◆ **Problem description**
Rewrite the rows beginning at the line that contains "Image resolution: width=1176" and ending after the line that contains "point(42,439)", replacing "Prefix" with "Suffix" and leaving everything else unchanged.

# Data provided start

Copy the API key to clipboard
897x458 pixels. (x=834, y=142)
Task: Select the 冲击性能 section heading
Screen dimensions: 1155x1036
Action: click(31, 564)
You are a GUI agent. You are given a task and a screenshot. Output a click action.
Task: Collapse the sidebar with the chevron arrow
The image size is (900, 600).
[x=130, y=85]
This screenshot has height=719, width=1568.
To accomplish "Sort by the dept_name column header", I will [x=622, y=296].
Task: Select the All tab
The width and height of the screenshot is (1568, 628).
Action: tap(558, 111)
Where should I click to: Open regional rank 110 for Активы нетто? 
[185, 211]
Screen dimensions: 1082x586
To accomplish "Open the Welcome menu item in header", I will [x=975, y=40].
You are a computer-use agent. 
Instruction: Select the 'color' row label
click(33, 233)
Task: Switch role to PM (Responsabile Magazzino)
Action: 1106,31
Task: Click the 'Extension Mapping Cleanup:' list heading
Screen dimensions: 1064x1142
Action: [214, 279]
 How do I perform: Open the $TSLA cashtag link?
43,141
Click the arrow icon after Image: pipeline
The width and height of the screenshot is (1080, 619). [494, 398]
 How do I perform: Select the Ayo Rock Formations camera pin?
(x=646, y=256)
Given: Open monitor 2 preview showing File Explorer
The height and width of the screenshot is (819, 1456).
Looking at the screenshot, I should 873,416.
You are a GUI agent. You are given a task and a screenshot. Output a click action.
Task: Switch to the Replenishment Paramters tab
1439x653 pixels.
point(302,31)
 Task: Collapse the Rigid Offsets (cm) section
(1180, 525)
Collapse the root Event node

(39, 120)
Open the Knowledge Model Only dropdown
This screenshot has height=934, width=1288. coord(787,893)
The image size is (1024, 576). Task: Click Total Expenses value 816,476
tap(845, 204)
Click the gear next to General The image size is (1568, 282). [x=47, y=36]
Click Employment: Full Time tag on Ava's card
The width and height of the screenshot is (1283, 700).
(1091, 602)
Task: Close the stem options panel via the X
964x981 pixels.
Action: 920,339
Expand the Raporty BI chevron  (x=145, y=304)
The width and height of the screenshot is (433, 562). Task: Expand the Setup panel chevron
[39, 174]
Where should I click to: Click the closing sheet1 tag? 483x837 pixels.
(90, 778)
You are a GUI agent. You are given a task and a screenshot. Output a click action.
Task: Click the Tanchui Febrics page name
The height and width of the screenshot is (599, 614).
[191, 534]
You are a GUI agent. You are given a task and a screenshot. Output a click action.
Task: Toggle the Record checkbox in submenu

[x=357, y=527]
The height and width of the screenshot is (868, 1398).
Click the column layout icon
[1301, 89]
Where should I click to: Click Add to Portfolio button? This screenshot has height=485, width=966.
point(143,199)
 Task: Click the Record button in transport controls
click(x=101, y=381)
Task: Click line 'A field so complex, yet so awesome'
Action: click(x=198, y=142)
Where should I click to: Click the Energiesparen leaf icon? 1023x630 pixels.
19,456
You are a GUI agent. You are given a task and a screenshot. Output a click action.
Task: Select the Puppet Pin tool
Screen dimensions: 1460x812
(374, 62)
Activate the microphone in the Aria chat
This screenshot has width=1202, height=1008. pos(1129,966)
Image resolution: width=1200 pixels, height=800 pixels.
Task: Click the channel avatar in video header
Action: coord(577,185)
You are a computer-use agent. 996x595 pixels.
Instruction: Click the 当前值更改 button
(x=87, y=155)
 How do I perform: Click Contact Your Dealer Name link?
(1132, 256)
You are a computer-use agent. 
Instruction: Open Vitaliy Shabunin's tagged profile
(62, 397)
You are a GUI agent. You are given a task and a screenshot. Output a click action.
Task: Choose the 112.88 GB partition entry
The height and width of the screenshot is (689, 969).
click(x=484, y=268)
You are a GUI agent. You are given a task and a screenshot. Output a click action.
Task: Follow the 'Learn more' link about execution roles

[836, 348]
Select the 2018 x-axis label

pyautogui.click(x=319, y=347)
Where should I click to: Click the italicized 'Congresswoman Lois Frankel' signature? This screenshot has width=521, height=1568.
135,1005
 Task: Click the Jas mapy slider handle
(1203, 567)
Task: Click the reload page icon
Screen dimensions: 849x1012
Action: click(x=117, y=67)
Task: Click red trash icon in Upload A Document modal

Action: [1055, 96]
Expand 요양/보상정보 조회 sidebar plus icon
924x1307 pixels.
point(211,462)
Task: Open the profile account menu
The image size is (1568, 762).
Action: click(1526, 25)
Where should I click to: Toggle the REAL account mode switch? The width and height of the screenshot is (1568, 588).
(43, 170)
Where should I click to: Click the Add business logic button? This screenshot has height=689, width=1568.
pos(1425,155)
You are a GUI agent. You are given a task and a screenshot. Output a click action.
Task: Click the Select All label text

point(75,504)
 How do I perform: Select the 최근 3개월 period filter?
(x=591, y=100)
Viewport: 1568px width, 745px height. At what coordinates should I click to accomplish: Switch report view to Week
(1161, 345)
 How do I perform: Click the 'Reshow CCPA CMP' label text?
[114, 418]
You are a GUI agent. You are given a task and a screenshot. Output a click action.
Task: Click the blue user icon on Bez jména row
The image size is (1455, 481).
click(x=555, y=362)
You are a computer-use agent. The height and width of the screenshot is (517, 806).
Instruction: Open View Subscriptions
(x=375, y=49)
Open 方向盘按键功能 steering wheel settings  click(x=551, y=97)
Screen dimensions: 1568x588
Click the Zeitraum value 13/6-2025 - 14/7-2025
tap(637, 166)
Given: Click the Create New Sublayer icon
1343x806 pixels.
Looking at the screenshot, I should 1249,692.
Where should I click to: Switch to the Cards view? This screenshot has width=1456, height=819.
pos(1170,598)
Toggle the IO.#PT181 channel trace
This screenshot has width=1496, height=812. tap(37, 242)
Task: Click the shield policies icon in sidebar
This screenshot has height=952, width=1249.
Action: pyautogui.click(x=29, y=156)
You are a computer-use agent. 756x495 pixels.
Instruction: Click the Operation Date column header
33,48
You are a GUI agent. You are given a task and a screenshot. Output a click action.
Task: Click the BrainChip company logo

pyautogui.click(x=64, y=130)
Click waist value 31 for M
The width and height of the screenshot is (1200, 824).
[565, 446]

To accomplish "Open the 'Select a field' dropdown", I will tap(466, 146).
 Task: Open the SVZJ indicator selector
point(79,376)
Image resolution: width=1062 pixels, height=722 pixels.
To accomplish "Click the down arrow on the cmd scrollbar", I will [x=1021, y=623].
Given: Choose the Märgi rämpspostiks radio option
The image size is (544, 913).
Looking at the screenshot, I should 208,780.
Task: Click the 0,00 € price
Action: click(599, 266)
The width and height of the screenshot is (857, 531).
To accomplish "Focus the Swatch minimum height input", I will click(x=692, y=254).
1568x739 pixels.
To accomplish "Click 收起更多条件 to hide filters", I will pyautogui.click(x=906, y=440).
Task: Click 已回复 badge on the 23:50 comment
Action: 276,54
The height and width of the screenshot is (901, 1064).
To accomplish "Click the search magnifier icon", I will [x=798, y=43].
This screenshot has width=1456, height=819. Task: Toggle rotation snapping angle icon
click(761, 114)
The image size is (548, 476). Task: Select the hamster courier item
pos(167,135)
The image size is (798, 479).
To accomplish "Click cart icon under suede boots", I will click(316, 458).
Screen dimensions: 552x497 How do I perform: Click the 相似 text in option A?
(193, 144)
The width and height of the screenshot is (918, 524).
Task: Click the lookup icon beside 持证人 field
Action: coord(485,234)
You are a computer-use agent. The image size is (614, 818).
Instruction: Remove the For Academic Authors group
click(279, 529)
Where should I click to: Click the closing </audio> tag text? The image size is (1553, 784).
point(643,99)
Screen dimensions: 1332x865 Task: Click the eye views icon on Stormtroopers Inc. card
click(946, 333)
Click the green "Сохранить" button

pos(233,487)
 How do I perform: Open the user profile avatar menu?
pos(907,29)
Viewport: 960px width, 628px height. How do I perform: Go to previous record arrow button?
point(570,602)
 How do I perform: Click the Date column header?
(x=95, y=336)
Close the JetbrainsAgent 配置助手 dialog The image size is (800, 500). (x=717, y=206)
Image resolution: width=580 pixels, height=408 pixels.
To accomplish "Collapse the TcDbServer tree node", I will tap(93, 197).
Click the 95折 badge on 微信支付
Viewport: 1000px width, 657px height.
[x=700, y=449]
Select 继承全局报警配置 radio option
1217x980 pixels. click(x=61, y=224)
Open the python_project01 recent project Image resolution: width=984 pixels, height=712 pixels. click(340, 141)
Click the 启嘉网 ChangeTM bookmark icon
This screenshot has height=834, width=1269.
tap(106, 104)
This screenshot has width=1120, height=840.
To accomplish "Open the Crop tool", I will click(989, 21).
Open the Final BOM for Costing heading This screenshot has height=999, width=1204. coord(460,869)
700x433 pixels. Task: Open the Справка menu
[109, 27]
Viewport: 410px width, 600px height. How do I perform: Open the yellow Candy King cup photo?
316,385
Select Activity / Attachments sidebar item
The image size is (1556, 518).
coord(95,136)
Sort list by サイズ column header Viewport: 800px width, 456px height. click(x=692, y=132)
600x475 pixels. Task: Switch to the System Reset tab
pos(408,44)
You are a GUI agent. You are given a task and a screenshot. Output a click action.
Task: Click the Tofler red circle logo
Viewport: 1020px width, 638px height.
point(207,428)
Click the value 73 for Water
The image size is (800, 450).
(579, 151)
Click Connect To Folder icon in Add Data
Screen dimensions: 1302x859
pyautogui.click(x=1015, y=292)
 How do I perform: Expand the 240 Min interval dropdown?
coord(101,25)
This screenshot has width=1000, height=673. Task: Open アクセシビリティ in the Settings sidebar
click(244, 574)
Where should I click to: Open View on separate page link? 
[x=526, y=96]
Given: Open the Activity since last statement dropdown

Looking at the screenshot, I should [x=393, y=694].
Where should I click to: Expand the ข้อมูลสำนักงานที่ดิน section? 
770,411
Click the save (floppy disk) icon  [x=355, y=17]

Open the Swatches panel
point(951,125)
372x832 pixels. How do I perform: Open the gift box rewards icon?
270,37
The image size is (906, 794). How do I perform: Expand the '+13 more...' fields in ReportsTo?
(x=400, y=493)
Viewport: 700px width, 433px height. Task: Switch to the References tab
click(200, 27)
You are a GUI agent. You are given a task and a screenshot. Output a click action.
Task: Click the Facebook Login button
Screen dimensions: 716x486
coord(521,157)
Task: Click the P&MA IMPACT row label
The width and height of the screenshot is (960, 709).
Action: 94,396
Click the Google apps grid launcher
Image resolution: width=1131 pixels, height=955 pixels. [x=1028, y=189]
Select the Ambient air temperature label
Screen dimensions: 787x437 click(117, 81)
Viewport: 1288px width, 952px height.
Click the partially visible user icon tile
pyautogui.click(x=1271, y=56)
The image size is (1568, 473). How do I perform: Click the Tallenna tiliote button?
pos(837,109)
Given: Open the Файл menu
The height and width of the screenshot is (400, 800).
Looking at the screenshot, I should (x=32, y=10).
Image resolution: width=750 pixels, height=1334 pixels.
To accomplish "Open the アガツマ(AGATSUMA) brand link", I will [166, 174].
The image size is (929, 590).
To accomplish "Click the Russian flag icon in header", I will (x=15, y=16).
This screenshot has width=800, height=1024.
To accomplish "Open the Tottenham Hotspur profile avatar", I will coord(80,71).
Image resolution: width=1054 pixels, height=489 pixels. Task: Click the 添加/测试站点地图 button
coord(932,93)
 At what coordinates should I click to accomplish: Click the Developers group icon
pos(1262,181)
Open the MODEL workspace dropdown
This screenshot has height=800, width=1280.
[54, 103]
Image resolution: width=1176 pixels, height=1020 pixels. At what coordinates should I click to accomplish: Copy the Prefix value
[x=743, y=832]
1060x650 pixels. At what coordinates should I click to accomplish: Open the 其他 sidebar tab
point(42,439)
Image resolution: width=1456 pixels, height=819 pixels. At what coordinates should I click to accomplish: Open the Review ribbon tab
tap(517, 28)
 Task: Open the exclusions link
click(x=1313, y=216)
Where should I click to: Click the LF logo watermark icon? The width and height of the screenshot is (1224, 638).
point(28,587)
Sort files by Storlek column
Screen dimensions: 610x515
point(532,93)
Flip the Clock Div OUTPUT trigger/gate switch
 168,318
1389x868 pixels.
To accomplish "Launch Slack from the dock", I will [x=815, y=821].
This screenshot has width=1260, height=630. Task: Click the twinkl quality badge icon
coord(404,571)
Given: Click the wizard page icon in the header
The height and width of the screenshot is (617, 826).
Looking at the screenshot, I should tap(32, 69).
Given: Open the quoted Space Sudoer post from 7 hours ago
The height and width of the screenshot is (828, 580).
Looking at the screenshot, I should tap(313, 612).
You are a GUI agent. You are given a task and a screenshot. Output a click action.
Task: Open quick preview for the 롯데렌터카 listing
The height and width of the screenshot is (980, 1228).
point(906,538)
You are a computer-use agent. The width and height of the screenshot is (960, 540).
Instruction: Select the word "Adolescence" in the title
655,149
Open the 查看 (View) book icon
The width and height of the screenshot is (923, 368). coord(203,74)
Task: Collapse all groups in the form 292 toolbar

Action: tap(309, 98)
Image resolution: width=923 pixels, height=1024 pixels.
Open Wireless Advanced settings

# Data provided end

◆ **Result of this task**
Image resolution: width=1176 pixels, height=1020 pixels. At what coordinates should I click to accomplish: Copy the Suffix value
[x=743, y=832]
1060x650 pixels. At what coordinates should I click to accomplish: Open the 其他 sidebar tab
point(42,439)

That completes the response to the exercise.